Every line with the string "navigation" should be copied from the data.

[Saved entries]
■ ■ ■ ■ ■

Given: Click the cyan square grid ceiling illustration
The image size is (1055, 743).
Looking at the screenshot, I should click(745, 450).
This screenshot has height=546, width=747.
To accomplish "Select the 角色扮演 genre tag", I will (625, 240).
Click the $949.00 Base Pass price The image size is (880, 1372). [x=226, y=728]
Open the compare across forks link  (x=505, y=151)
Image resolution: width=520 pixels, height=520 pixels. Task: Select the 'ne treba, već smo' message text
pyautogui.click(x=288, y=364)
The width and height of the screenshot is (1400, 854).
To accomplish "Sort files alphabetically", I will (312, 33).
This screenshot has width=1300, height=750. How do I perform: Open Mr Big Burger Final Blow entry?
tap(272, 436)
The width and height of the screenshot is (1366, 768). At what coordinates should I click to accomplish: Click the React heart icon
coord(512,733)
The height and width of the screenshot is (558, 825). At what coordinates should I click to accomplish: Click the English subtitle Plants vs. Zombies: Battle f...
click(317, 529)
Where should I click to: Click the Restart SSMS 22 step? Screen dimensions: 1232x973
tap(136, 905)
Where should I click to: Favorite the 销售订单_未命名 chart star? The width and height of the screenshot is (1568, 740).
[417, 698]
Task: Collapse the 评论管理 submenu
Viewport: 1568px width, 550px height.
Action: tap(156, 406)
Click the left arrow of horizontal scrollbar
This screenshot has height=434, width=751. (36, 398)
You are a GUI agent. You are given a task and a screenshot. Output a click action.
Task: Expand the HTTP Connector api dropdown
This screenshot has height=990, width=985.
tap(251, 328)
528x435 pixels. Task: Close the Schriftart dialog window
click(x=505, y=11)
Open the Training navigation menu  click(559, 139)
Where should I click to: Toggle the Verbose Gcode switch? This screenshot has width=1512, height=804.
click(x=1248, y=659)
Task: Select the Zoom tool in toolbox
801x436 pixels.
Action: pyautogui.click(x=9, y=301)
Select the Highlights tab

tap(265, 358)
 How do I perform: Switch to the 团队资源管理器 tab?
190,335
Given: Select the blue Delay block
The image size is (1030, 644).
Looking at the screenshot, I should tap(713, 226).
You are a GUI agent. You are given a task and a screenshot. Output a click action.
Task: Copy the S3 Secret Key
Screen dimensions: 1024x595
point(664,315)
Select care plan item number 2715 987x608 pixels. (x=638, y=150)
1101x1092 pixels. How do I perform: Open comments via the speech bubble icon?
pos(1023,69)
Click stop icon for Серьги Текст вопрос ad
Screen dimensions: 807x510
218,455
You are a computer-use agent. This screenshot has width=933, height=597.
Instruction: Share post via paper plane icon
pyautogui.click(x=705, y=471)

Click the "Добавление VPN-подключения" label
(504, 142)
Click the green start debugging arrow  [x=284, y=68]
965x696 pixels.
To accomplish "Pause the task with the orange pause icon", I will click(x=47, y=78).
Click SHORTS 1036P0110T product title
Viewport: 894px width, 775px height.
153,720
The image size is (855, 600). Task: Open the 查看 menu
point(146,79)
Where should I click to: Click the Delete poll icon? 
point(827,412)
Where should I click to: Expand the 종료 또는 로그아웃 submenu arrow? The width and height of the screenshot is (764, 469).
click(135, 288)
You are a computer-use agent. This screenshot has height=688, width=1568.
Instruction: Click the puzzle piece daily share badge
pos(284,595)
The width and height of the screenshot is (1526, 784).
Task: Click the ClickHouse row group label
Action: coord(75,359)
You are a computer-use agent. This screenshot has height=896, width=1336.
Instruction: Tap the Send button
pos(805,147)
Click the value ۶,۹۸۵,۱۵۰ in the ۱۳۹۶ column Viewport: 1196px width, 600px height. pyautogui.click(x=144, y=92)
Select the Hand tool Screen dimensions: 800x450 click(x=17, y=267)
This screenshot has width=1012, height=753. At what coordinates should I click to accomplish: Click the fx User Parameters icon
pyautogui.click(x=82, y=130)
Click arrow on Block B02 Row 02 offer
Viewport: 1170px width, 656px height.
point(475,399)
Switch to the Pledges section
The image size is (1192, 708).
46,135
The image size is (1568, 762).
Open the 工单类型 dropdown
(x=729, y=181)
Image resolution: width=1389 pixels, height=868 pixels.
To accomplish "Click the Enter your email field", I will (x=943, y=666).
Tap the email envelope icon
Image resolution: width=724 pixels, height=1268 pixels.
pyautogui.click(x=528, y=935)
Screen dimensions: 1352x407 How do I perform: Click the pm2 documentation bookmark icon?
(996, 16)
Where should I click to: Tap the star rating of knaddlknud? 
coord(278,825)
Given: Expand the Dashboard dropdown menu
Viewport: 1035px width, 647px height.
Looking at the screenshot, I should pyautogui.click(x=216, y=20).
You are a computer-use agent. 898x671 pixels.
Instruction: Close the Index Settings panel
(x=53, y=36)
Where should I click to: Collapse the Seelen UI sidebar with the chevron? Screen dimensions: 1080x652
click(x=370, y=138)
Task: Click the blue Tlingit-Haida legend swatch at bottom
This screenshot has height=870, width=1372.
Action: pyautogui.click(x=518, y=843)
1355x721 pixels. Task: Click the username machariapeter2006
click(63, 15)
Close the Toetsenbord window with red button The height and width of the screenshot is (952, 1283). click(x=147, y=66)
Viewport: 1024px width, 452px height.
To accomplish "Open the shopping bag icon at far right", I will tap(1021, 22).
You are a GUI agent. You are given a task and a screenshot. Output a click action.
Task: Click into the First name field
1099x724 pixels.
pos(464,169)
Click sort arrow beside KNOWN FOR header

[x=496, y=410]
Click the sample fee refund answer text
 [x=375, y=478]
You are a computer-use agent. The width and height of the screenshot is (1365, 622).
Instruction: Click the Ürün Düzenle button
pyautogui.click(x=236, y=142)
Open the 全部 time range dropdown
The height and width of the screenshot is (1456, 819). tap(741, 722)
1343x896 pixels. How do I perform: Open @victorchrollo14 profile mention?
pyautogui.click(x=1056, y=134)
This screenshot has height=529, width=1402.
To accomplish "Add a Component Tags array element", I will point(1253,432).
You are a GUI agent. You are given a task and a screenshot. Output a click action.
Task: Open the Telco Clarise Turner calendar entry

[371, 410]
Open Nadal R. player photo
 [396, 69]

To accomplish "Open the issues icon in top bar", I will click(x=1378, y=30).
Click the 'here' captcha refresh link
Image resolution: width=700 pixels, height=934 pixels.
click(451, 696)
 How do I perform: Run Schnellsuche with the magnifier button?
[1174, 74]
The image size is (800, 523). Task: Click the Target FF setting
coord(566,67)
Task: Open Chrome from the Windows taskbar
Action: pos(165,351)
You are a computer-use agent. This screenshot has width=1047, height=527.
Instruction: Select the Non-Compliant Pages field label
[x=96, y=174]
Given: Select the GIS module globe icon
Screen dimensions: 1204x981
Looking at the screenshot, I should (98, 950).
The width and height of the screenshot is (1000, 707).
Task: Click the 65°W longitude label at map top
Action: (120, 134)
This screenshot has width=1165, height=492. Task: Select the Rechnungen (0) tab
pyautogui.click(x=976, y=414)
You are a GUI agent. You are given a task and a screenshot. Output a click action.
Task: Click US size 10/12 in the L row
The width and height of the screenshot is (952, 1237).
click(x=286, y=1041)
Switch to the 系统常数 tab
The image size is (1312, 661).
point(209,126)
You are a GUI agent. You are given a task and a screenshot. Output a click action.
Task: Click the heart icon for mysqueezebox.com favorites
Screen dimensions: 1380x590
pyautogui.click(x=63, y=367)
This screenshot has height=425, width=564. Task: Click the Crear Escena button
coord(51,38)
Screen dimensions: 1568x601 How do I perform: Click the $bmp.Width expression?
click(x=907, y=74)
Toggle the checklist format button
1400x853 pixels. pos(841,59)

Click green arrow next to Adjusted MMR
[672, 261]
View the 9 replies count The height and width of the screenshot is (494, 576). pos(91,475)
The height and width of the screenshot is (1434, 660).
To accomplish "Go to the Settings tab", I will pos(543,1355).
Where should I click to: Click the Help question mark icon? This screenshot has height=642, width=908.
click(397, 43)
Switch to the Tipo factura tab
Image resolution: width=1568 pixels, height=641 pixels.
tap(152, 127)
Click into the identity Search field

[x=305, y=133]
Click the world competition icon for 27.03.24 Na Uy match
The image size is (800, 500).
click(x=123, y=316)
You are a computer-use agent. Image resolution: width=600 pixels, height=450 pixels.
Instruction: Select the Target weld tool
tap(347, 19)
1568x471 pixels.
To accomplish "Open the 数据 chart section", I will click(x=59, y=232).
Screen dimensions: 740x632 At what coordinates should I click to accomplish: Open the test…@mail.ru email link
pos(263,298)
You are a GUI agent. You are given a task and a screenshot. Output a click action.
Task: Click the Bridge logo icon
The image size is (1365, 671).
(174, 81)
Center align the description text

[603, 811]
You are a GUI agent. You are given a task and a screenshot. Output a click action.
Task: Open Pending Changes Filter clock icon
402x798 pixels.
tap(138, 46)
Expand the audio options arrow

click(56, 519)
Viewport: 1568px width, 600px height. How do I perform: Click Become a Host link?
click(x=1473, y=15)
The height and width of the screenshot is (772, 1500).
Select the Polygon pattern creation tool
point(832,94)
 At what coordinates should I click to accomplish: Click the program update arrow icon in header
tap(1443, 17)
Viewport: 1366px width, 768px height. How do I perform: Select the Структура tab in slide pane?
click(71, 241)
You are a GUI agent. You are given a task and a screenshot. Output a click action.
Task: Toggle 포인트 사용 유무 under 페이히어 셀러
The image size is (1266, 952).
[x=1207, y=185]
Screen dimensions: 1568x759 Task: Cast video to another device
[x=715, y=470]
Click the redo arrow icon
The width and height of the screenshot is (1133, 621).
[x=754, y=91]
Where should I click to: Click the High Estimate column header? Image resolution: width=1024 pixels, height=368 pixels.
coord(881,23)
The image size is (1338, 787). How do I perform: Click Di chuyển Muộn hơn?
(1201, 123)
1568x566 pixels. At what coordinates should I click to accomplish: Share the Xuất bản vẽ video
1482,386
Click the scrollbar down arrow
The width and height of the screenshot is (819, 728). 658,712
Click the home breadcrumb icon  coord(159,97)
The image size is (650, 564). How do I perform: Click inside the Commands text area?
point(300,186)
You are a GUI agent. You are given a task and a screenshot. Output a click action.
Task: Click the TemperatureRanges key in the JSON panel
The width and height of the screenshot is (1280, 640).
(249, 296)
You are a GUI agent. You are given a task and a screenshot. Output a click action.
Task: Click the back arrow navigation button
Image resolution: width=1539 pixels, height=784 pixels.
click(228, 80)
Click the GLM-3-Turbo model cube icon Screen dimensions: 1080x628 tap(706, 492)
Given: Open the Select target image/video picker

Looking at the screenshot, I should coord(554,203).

■ ■ ■ ■ ■

> RESULT:
Open the Training navigation menu  click(559, 139)
Task: Click the back arrow navigation button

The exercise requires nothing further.